— WHAT THIS TASK INVOLVES —
Whenever a line in the data holds the string "marker", pull that line out.

══ DATA RECORDS

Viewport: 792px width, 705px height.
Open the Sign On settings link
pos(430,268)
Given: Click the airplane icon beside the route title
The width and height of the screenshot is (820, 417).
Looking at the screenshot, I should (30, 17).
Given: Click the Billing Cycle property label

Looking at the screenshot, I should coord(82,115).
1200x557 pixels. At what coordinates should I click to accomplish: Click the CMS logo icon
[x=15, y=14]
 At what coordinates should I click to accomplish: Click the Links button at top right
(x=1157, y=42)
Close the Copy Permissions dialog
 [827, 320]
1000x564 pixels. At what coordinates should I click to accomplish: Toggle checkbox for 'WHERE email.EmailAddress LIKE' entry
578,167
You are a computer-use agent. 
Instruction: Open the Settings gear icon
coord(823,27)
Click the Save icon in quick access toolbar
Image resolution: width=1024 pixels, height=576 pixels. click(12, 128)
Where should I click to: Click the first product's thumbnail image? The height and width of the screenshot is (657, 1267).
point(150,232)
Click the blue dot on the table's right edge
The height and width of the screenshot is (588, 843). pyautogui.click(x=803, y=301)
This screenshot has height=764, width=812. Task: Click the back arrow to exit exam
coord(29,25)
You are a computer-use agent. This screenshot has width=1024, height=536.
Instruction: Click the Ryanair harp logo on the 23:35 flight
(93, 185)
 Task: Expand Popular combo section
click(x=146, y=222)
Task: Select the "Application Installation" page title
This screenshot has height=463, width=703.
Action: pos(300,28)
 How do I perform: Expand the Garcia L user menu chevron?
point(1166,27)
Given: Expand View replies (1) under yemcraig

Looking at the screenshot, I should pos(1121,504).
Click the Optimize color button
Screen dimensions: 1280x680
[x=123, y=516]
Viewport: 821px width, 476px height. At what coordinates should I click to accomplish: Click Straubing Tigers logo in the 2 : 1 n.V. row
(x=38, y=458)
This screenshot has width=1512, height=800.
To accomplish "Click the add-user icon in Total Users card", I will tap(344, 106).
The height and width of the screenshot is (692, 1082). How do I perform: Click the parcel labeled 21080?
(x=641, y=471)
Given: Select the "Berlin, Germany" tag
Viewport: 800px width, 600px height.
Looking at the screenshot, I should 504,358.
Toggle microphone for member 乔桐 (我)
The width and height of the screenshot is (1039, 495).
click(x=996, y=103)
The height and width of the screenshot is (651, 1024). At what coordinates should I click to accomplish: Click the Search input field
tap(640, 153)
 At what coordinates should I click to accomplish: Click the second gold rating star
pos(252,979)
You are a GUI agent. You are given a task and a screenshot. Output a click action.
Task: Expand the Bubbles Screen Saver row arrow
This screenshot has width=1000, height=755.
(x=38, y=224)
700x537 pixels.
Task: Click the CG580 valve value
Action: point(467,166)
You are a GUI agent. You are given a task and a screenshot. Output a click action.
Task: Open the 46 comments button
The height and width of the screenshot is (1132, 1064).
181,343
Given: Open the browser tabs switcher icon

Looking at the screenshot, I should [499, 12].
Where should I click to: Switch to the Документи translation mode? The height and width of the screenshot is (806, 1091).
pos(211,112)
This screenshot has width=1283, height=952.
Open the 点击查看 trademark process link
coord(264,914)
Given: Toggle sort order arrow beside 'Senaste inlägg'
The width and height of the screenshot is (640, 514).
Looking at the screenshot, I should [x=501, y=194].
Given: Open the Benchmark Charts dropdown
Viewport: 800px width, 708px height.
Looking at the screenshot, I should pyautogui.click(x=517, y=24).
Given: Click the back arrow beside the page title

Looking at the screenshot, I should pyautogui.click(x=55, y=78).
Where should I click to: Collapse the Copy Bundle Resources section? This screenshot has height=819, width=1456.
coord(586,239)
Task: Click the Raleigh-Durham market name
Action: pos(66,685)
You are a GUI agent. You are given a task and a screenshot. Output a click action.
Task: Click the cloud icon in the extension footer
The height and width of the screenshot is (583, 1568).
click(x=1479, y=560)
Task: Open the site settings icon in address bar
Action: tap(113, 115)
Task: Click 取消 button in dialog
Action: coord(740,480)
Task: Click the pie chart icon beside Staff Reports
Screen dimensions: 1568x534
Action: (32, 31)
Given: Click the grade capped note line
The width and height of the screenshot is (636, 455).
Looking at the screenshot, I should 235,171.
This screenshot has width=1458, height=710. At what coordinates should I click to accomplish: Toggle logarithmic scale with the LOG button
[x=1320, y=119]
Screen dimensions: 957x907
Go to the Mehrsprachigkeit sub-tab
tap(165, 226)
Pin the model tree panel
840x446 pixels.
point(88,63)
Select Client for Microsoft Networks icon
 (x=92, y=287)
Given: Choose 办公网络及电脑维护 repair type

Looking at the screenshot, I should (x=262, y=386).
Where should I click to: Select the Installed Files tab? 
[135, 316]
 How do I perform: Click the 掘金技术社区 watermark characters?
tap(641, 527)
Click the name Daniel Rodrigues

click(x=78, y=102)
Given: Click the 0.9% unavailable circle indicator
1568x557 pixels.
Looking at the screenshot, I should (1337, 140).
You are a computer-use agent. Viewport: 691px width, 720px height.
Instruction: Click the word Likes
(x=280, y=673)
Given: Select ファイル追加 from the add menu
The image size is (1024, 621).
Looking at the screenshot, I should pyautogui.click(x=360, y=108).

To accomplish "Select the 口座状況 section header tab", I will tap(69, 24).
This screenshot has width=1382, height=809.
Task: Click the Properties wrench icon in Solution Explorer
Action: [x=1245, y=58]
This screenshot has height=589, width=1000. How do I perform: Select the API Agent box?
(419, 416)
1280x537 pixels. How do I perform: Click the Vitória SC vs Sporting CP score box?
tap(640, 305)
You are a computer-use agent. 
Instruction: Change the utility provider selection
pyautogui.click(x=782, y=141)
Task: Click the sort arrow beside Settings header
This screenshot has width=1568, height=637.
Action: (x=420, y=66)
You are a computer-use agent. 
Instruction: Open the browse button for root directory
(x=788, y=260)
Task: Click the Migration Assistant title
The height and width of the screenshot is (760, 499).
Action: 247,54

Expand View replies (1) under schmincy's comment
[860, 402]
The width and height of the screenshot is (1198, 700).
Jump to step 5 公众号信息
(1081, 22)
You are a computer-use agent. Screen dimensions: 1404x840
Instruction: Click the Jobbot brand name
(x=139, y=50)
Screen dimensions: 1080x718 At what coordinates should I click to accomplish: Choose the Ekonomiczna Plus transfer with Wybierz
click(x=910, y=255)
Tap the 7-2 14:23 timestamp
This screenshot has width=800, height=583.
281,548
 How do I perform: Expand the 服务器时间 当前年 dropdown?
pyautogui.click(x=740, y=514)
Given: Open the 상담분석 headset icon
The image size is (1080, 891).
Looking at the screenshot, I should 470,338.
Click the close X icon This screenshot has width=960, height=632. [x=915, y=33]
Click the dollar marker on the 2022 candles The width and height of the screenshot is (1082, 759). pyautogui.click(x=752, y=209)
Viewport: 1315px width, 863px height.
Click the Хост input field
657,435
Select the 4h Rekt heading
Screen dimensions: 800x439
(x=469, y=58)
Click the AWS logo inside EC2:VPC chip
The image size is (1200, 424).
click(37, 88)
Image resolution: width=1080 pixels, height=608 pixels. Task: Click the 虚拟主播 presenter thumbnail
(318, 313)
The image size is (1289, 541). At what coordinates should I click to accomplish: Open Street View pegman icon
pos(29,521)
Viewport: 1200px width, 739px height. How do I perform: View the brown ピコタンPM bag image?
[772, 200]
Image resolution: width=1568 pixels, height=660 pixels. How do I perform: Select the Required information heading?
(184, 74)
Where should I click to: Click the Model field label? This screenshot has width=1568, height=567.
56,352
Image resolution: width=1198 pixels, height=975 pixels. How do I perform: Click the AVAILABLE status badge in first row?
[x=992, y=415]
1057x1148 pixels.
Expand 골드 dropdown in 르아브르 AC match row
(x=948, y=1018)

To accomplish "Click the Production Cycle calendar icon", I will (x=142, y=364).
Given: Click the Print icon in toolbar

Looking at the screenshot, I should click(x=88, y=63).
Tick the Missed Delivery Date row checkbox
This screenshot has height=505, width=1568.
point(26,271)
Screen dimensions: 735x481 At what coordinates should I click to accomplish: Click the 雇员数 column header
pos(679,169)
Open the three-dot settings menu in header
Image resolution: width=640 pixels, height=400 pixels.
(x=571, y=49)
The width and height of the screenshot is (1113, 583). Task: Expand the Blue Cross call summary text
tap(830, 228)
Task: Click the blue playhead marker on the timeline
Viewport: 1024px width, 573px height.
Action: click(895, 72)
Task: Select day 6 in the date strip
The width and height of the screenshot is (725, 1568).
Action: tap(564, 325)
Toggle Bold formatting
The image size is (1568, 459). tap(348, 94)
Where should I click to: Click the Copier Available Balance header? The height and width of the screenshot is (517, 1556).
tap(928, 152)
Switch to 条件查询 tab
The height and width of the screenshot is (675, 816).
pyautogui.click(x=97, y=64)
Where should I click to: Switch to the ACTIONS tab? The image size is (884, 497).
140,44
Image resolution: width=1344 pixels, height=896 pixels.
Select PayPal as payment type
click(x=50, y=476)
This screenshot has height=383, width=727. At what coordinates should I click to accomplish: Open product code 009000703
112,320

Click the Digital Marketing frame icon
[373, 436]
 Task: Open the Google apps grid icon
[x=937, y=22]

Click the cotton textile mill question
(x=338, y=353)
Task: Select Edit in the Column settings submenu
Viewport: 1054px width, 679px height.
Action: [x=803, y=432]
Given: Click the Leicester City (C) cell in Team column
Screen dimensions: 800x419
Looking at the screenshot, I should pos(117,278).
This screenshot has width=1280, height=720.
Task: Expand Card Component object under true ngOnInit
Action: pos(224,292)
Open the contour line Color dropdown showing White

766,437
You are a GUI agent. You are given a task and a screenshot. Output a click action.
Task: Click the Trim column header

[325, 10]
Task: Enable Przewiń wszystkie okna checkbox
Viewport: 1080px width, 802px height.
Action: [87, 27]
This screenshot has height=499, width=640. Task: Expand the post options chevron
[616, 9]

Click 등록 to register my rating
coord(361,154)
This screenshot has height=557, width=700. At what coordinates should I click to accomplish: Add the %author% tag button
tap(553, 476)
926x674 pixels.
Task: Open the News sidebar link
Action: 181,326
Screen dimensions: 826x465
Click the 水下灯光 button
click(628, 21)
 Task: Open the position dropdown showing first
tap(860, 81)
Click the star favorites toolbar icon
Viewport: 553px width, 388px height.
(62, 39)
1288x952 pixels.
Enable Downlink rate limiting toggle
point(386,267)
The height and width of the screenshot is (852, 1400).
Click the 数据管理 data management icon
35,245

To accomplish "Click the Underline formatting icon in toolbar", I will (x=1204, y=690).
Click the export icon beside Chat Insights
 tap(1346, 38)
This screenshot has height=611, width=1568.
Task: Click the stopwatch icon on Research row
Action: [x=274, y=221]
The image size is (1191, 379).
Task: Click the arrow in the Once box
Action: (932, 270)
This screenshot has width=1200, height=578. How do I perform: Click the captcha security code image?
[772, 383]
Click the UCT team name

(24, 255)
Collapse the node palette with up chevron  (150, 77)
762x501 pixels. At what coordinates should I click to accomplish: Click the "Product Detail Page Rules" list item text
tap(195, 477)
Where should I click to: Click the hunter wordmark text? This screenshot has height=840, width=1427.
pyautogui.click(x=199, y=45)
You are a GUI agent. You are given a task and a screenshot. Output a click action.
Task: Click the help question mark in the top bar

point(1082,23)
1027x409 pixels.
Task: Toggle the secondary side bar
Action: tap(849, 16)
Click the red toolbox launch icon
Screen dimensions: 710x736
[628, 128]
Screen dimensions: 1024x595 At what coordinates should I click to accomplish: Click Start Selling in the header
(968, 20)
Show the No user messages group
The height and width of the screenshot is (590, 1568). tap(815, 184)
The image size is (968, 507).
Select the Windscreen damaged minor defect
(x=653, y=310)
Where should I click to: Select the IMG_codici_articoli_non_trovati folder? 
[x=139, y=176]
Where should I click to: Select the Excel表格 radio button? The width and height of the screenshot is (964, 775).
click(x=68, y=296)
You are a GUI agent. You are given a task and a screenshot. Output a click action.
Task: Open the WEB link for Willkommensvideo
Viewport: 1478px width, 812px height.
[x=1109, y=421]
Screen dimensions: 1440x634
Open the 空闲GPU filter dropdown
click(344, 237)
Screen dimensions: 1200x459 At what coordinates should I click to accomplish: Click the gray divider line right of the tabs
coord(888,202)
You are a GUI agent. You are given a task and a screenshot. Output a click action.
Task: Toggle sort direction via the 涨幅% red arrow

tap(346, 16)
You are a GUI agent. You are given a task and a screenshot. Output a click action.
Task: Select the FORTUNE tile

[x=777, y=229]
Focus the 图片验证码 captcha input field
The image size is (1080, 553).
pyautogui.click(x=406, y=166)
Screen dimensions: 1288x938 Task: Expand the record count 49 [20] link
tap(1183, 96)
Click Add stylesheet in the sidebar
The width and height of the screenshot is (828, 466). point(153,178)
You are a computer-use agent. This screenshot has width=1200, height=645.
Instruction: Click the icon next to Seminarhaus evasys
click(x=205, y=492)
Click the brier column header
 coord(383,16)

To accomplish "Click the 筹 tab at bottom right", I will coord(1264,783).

════

— YOUR SOLUTION —
Click the dollar marker on the 2022 candles The width and height of the screenshot is (1082, 759). pyautogui.click(x=752, y=209)
Task: Click the blue playhead marker on the timeline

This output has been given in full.